[Records drawn from a dataset]
# # #
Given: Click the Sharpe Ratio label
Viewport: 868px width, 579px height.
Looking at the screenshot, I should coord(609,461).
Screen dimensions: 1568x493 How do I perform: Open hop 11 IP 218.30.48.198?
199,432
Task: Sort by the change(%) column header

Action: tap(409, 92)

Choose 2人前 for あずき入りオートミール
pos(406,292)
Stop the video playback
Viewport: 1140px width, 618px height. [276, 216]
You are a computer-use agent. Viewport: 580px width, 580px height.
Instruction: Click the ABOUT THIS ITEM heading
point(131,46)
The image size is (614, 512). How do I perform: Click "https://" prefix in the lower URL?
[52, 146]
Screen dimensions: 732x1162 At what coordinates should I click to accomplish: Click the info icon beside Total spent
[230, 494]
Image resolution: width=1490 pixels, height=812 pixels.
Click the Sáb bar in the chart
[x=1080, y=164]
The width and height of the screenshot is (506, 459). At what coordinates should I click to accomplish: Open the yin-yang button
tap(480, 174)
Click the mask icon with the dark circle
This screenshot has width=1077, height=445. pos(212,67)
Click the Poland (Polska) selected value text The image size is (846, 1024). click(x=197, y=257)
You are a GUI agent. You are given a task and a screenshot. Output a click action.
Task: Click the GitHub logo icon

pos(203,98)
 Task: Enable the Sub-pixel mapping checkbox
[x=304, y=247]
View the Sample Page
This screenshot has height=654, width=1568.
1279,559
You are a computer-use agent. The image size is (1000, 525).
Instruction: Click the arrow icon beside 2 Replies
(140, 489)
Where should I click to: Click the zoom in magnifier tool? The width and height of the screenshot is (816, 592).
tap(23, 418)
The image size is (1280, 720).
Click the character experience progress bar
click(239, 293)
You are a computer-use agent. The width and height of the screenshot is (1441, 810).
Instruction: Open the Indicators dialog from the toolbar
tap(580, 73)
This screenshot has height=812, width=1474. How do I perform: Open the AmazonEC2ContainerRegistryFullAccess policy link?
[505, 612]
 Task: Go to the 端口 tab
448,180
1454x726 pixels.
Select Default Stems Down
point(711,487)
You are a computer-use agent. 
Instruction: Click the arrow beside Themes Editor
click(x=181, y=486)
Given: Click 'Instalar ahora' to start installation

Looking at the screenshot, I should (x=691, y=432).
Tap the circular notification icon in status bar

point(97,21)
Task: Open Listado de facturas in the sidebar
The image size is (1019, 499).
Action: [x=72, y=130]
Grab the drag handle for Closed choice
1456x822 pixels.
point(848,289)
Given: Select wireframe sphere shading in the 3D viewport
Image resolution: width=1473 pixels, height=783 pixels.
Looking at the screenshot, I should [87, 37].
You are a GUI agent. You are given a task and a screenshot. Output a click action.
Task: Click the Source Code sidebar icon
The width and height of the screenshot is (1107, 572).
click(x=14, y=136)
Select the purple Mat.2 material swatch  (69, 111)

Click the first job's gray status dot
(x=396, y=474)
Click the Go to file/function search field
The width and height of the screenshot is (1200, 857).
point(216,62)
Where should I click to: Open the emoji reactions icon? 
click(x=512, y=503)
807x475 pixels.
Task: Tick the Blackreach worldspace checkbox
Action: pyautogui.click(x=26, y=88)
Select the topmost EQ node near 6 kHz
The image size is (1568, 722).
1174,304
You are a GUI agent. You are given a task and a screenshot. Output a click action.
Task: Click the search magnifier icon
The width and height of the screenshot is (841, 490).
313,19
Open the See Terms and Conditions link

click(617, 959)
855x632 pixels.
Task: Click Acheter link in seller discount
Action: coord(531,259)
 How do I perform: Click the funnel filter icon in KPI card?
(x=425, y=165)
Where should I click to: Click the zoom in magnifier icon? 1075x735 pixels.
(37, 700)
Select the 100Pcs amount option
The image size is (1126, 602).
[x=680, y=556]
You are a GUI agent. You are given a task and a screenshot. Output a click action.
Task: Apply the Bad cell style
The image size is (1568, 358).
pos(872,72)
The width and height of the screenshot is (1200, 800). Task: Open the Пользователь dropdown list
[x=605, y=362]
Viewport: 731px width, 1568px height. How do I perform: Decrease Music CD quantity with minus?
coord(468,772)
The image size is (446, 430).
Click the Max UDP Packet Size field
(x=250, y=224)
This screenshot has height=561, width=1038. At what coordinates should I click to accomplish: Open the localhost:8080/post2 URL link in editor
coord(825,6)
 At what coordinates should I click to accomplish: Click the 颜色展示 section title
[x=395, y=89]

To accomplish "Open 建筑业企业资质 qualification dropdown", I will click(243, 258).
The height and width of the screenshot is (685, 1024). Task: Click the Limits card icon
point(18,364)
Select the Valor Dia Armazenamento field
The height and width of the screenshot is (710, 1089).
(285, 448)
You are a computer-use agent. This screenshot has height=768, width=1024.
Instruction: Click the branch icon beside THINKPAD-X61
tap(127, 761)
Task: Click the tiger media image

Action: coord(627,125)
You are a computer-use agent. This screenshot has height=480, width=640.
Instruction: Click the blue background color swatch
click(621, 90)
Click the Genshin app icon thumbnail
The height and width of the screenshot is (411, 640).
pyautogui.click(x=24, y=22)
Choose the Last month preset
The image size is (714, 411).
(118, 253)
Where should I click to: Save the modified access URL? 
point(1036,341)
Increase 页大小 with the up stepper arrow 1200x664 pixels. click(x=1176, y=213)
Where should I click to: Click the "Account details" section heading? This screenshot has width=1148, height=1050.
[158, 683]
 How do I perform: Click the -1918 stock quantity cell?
# # #
Each line of the data should be given back exactly.

=== Result of this exercise ===
Given: Click the Sharpe Ratio label
Viewport: 868px width, 579px height.
Looking at the screenshot, I should coord(609,461).
Screen dimensions: 1568x493 How do I perform: Open hop 11 IP 218.30.48.198?
199,432
Task: Sort by the change(%) column header

Action: tap(409, 92)

Choose 2人前 for あずき入りオートミール
pos(406,292)
Stop the video playback
Viewport: 1140px width, 618px height. [276, 216]
You are a computer-use agent. Viewport: 580px width, 580px height.
Instruction: Click the ABOUT THIS ITEM heading
point(131,46)
The image size is (614, 512). How do I perform: Click "https://" prefix in the lower URL?
[52, 146]
Screen dimensions: 732x1162 At what coordinates should I click to accomplish: Click the info icon beside Total spent
[230, 494]
Image resolution: width=1490 pixels, height=812 pixels.
Click the Sáb bar in the chart
[x=1080, y=164]
The width and height of the screenshot is (506, 459). At what coordinates should I click to accomplish: Open the yin-yang button
tap(480, 174)
Click the mask icon with the dark circle
This screenshot has width=1077, height=445. pos(212,67)
Click the Poland (Polska) selected value text The image size is (846, 1024). click(x=197, y=257)
You are a GUI agent. You are given a task and a screenshot. Output a click action.
Task: Click the GitHub logo icon

pos(203,98)
 Task: Enable the Sub-pixel mapping checkbox
[x=304, y=247]
View the Sample Page
This screenshot has height=654, width=1568.
1279,559
You are a computer-use agent. The image size is (1000, 525).
Instruction: Click the arrow icon beside 2 Replies
(140, 489)
Where should I click to: Click the zoom in magnifier tool? The width and height of the screenshot is (816, 592).
tap(23, 418)
The image size is (1280, 720).
Click the character experience progress bar
click(239, 293)
You are a computer-use agent. The width and height of the screenshot is (1441, 810).
Instruction: Open the Indicators dialog from the toolbar
tap(580, 73)
This screenshot has height=812, width=1474. How do I perform: Open the AmazonEC2ContainerRegistryFullAccess policy link?
[505, 612]
 Task: Go to the 端口 tab
448,180
1454x726 pixels.
Select Default Stems Down
point(711,487)
You are a computer-use agent. 
Instruction: Click the arrow beside Themes Editor
click(x=181, y=486)
Given: Click 'Instalar ahora' to start installation

Looking at the screenshot, I should (x=691, y=432).
Tap the circular notification icon in status bar

point(97,21)
Task: Open Listado de facturas in the sidebar
The image size is (1019, 499).
Action: [x=72, y=130]
Grab the drag handle for Closed choice
1456x822 pixels.
point(848,289)
Given: Select wireframe sphere shading in the 3D viewport
Image resolution: width=1473 pixels, height=783 pixels.
Looking at the screenshot, I should [87, 37].
You are a GUI agent. You are given a task and a screenshot. Output a click action.
Task: Click the Source Code sidebar icon
The width and height of the screenshot is (1107, 572).
click(x=14, y=136)
Select the purple Mat.2 material swatch  (69, 111)

Click the first job's gray status dot
(x=396, y=474)
Click the Go to file/function search field
The width and height of the screenshot is (1200, 857).
point(216,62)
Where should I click to: Open the emoji reactions icon? 
click(x=512, y=503)
807x475 pixels.
Task: Tick the Blackreach worldspace checkbox
Action: pyautogui.click(x=26, y=88)
Select the topmost EQ node near 6 kHz
The image size is (1568, 722).
1174,304
You are a GUI agent. You are given a task and a screenshot. Output a click action.
Task: Click the search magnifier icon
The width and height of the screenshot is (841, 490).
313,19
Open the See Terms and Conditions link

click(617, 959)
855x632 pixels.
Task: Click Acheter link in seller discount
Action: coord(531,259)
 How do I perform: Click the funnel filter icon in KPI card?
(x=425, y=165)
Where should I click to: Click the zoom in magnifier icon? 1075x735 pixels.
(37, 700)
Select the 100Pcs amount option
The image size is (1126, 602).
[x=680, y=556]
You are a GUI agent. You are given a task and a screenshot. Output a click action.
Task: Apply the Bad cell style
The image size is (1568, 358).
pos(872,72)
The width and height of the screenshot is (1200, 800). Task: Open the Пользователь dropdown list
[x=605, y=362]
Viewport: 731px width, 1568px height. How do I perform: Decrease Music CD quantity with minus?
coord(468,772)
The image size is (446, 430).
Click the Max UDP Packet Size field
(x=250, y=224)
This screenshot has height=561, width=1038. At what coordinates should I click to accomplish: Open the localhost:8080/post2 URL link in editor
coord(825,6)
 At what coordinates should I click to accomplish: Click the 颜色展示 section title
[x=395, y=89]

To accomplish "Open 建筑业企业资质 qualification dropdown", I will click(243, 258).
The height and width of the screenshot is (685, 1024). Task: Click the Limits card icon
point(18,364)
Select the Valor Dia Armazenamento field
The height and width of the screenshot is (710, 1089).
(285, 448)
You are a computer-use agent. This screenshot has height=768, width=1024.
Instruction: Click the branch icon beside THINKPAD-X61
tap(127, 761)
Task: Click the tiger media image

Action: coord(627,125)
You are a computer-use agent. This screenshot has height=480, width=640.
Instruction: Click the blue background color swatch
click(621, 90)
Click the Genshin app icon thumbnail
The height and width of the screenshot is (411, 640).
pyautogui.click(x=24, y=22)
Choose the Last month preset
The image size is (714, 411).
(118, 253)
Where should I click to: Save the modified access URL? 
point(1036,341)
Increase 页大小 with the up stepper arrow 1200x664 pixels. click(x=1176, y=213)
Where should I click to: Click the "Account details" section heading? This screenshot has width=1148, height=1050.
[158, 683]
 How do I perform: Click the -1918 stock quantity cell?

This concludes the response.